By Michael R.
While working on a .NET 2.0 web application, the team encountered a bug of a particularly maddening sort (often described as a Heisenbug). The issue can be reproduced reliably, but only when the source is compiled and run in release mode. With debug-mode compilation, or stepping through a release-mode compile in Visual Studio, the code performs as expected.
Essentially, when the release-mode code executes outside of Visual Studio, requesting the index of a known item in a list returns -1, indicating no matching object was found in the list. IndexOf uses equality between the argument and each object in the list to determine if item is in the list. In this instance, the object is there, but the test for equality failed.
The details of using the debugger and the “Immediate window” to identify the culprit are fodder for future discussion. The bug itself, which is recreated in the console application below, shows why it failed, along with a demonstration of the fix. Some readers may notice that several details of implementing the IComparable interface are missing, which were omitted for brevity.
using System;
namespace FloatIssue
{
class Program
{
static void Main(string[] args)
{
MyFloat mf0 = new MyFloat(0f);
Console.WriteLine(“MyFloat(0f).Equals(self) : {0}”, mf0.Equals(mf0));
MyFloat mf1 = new MyFloat(0.01f);
Console.WriteLine(“MyFloat(0.01f).Equals(self) : {0}”, mf1.Equals(mf1));
Console.WriteLine(“MyFloat(0f).EqualsFix(self) : {0}”, mf0.EqualsFix(mf0));
Console.WriteLine(“MyFloat(0.01f).EqualsFix(self): {0}”, mf1.EqualsFix(mf1));
}
}
class MyFloat
{
private readonly float _DisplayValue;
public MyFloat(float pDisplayValue)
{
_DisplayValue = pDisplayValue;
}
public float Value
{
get
{
return _DisplayValue / 100;
}
}
public float DisplayValue
{
get
{
return _DisplayValue;
}
}
public bool Equals(MyFloat pFloatBug)
{
return (Value == pFloatBug.Value);
}
public bool EqualsFix(MyFloat pFloatFix)
{
return (DisplayValue == pFloatFix.DisplayValue);
}
}
}
The value object class is a composition of several other value object classes, so its equality test depends on the equality tests for its members. One member, which implements a percentage-weighted value, is represented by the MyFloat class. The parameters of the constructor include a display value. The display value is retrieved using the DisplayValue property, and the derived Value is calculated and returned by the getter each time the property is accessed. The Equals method tests equality of the (derived) Value properties.

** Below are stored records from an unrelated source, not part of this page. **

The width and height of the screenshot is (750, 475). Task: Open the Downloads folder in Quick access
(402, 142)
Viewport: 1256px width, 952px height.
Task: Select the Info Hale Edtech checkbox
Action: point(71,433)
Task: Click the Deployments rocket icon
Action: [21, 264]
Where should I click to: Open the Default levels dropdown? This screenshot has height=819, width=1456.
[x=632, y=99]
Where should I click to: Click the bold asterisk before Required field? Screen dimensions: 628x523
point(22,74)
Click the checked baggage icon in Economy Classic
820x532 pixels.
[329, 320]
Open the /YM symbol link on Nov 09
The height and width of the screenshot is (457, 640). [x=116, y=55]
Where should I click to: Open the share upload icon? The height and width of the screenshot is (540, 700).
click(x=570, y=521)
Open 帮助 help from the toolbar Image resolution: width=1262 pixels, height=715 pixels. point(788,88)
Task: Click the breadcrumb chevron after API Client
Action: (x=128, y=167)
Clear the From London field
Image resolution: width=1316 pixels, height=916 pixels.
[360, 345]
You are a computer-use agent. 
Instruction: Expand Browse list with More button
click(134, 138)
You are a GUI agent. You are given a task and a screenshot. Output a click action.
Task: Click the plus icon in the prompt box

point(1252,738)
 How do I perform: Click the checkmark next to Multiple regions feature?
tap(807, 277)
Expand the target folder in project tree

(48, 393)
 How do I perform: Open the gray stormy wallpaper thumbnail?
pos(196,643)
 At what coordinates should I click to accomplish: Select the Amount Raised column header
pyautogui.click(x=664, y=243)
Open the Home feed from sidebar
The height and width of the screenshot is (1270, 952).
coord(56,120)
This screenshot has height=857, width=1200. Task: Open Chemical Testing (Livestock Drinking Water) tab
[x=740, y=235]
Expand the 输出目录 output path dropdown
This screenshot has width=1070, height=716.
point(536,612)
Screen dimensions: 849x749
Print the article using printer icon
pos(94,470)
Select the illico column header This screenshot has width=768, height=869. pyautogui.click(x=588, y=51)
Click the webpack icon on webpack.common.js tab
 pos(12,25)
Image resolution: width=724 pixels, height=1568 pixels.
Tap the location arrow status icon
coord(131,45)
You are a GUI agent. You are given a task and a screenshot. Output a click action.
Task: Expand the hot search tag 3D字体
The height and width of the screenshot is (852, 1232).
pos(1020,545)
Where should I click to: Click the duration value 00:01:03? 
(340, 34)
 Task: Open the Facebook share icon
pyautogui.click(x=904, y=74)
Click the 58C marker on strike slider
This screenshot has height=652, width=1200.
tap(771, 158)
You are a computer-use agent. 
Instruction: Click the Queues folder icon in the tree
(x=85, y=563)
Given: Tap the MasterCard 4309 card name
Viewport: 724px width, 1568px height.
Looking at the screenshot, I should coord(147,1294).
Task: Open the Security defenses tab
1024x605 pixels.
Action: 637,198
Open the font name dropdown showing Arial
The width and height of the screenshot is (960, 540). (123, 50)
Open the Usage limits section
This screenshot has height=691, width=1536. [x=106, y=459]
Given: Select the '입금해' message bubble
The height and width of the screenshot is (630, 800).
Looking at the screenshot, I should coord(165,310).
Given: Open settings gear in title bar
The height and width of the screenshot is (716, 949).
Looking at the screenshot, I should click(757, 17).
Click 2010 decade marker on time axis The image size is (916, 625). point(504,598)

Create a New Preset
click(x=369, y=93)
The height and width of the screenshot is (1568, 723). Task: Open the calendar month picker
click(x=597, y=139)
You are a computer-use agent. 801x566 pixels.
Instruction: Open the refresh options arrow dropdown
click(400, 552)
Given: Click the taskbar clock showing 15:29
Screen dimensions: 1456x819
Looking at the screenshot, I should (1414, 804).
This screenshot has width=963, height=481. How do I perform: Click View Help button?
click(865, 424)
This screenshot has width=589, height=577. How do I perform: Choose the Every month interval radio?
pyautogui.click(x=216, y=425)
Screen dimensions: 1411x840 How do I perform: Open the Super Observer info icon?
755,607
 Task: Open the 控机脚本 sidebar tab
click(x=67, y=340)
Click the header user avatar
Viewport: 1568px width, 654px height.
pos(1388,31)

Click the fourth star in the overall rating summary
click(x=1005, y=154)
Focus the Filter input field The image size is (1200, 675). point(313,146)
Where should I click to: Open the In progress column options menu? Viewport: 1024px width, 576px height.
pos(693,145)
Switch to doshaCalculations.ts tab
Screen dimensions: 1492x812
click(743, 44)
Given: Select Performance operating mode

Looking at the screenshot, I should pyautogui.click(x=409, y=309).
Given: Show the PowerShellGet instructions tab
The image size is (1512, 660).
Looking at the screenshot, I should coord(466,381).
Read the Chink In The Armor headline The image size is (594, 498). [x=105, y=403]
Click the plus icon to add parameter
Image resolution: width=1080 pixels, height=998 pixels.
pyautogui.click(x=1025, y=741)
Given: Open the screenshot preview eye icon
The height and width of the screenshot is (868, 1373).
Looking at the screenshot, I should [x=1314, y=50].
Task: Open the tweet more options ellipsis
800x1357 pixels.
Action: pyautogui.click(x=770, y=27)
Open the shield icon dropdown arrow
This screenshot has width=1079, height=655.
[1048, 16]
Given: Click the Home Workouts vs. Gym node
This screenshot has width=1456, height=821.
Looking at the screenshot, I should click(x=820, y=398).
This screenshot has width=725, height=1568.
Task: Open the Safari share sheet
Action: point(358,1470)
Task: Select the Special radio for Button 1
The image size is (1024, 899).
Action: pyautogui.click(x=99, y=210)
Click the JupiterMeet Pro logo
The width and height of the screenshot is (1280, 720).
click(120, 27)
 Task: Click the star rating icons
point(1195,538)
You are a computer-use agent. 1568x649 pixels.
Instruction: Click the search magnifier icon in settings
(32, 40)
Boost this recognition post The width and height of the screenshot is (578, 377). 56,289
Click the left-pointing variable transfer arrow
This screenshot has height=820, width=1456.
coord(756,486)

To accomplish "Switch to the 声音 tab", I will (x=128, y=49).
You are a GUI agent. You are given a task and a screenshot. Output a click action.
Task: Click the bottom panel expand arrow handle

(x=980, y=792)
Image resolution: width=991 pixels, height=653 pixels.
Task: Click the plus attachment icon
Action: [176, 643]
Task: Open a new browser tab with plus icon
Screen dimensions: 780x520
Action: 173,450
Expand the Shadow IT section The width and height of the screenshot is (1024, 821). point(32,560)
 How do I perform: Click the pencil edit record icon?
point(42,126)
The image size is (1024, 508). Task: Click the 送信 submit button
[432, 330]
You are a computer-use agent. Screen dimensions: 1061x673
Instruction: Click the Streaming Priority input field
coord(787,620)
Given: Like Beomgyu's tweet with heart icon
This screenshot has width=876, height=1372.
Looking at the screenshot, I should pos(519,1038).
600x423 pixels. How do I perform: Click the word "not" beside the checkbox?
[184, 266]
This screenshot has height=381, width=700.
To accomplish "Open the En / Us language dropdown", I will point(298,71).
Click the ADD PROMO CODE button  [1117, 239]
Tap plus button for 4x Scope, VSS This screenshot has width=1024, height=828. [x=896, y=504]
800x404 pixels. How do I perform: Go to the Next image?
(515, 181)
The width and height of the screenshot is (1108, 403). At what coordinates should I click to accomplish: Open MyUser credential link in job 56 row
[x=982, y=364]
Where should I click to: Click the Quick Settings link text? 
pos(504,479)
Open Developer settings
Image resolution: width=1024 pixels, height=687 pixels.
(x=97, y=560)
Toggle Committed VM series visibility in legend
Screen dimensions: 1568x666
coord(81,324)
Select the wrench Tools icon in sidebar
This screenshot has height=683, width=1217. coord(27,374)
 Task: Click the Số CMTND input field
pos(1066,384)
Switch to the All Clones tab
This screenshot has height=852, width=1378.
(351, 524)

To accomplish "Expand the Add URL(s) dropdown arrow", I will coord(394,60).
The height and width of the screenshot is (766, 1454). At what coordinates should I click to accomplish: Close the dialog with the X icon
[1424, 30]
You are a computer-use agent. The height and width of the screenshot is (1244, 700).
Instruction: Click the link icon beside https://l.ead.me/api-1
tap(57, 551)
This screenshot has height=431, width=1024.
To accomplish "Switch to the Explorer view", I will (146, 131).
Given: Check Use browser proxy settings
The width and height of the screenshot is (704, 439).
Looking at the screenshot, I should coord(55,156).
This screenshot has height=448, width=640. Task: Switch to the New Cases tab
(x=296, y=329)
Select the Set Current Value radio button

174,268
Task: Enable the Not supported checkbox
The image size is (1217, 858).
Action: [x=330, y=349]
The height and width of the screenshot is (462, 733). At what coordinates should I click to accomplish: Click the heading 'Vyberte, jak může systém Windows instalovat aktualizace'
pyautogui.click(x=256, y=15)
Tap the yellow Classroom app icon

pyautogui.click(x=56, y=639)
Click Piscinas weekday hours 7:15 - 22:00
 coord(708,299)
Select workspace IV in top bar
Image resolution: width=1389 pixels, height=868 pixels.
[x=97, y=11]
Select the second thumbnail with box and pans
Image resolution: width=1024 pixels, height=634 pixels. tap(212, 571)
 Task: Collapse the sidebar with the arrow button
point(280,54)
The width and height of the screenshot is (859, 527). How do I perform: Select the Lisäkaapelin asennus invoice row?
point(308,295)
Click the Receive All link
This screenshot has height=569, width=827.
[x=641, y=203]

In debug mode, the output of the application is:
MyFloat(0f).Equals(self) : True
MyFloat(0.01f).Equals(self): True
MyFloat(0f).EqualsFix(self) : True
MyFloat(0.01f).EqualsFix(self): True
However, in release mode, executed from the command line, the output is:
MyFloat(0f).Equals(self) : True
MyFloat(0.01f).Equals(self) : False
MyFloat(0f).EqualsFix(self) : True
MyFloat(0.01f).EqualsFix(self): True
A small change to the Equals method (shown as EqualsFix) to compare the readonly DisplayValue attribute rather than the derived-on-demand Value property causes the class to behave as expected in both modes.
—Michael R.
Is that a IEEE 754 failure in C#?
http://en.wikipedia.org/wiki/IEEE_754
Floating-point math = ghost in the machine.
I found this interesting.
http://www.math.utah.edu/~beebe/software/ieee/
@Bill:
We suspect it is. We are, as they say, running more tests (as well as adding similar QA checks for other systems). :-)
Thanks for the University of Utah link. It looks like there are some conversions to Java. Could a transliteration to C# be far behind?